Looking inward, to the other case onto planet Earth surrounded by a blue sky. Everything that touches us makes us permeable and receptive for the biosphere that hosts us, that we too are expressions of nature, after all. Everything that impinges on the planet impinges on us, fosters a terrestrial kinship, creating a consciousness for nature as one. Here, Earth takes shape as the face of a blind monkey, a drip of evolution’s past into the present. In the face of current palpable and irreversible ecosystemic collapses, slow violence is taking place. This kind of harm plays out environmentally, manifesting itself unevenly, unleashing shifting temporalities of violence. Earth isn’t a static constant but a dynamic, living planet composed of complex ecosystemic phenomena that are sensitive, vulnerable and brutally responsive to their destruction. In this lineage, we become less Anthropos but rather a piece of Gaia, eternally entangled, subscended. We look inward, towards tangible endings that have already begun.
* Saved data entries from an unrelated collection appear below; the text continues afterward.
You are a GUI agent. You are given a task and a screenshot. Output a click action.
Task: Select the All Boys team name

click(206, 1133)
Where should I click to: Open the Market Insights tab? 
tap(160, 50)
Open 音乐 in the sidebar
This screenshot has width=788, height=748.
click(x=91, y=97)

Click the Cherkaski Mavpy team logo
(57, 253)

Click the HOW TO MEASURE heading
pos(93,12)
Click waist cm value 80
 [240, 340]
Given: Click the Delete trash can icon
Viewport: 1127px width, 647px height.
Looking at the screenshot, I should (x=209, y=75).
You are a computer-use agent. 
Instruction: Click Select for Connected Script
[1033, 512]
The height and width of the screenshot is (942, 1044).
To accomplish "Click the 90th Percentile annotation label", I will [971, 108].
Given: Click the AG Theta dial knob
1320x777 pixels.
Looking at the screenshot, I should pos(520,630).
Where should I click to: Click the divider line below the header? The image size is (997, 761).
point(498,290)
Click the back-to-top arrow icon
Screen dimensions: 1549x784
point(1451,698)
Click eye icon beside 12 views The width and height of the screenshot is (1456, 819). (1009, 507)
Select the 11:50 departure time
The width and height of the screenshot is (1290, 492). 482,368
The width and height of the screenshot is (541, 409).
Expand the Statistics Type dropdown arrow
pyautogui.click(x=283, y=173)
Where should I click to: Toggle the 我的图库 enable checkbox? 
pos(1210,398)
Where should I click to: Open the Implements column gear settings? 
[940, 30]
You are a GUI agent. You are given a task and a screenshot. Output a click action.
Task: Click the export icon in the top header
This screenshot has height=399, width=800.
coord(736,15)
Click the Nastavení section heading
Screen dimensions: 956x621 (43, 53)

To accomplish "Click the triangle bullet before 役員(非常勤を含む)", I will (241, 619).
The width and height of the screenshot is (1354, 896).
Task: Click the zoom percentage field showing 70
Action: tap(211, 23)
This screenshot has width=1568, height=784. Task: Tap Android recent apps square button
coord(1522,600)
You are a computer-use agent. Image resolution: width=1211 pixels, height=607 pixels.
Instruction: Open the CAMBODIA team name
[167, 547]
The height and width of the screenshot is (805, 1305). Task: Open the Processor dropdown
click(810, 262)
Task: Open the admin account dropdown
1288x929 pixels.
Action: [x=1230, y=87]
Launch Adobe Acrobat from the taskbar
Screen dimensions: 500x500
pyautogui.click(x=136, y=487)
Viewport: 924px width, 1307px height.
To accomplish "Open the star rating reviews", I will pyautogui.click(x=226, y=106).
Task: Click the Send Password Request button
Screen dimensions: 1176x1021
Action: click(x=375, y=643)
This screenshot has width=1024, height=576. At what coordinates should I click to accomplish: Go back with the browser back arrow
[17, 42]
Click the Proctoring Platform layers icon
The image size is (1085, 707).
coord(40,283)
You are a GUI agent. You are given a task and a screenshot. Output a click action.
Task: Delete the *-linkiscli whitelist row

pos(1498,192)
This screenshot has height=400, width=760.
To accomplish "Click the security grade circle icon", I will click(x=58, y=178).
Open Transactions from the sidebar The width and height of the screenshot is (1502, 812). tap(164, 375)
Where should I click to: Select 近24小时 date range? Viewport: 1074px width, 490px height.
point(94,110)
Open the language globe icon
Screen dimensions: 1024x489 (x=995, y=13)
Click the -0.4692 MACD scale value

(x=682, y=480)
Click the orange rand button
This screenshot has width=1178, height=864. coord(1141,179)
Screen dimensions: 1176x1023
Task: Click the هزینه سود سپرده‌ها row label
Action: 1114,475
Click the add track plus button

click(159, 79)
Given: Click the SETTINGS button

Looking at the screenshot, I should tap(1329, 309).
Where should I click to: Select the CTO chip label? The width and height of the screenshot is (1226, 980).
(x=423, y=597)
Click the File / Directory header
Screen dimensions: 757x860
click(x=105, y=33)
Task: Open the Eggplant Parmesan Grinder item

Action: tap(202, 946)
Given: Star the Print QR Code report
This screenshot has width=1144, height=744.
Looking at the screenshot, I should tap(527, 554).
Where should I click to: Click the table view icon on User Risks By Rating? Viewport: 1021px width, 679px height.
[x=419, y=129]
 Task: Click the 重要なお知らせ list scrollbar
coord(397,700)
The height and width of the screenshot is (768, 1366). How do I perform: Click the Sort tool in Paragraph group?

A tension between these marked domains of interiority and exteriority is displayed: Omann’s figurative mise-en-scene suggests that humankind is not an outside observer of the world but can only truly know by situating itself as part of that place it seeks to understand. Thus, the boundaries of the domains of interiority and exteriority, of futurity and past, beginnings and endings, lose their previous designations. Earthly existence may be grasped as an entanglement that lacks an independent, self-contained existence, in which organic beings emerge through and as part of their intra-relating. Fast-forwarding to the ending, this implies that earthly decay is not going to be a contained story. It is this sensuality of interwoven, interspecies connections and ecological interdependencies that Omann invokes – after all, nature has proven to be an artificial, malfunctioning category to think in.
In Birthday of the World, Earth and Mars become sites of transmutation between earthly linkage, between the notion of human locatability, living as separate entities and intra-relating, living as a condition of entanglement.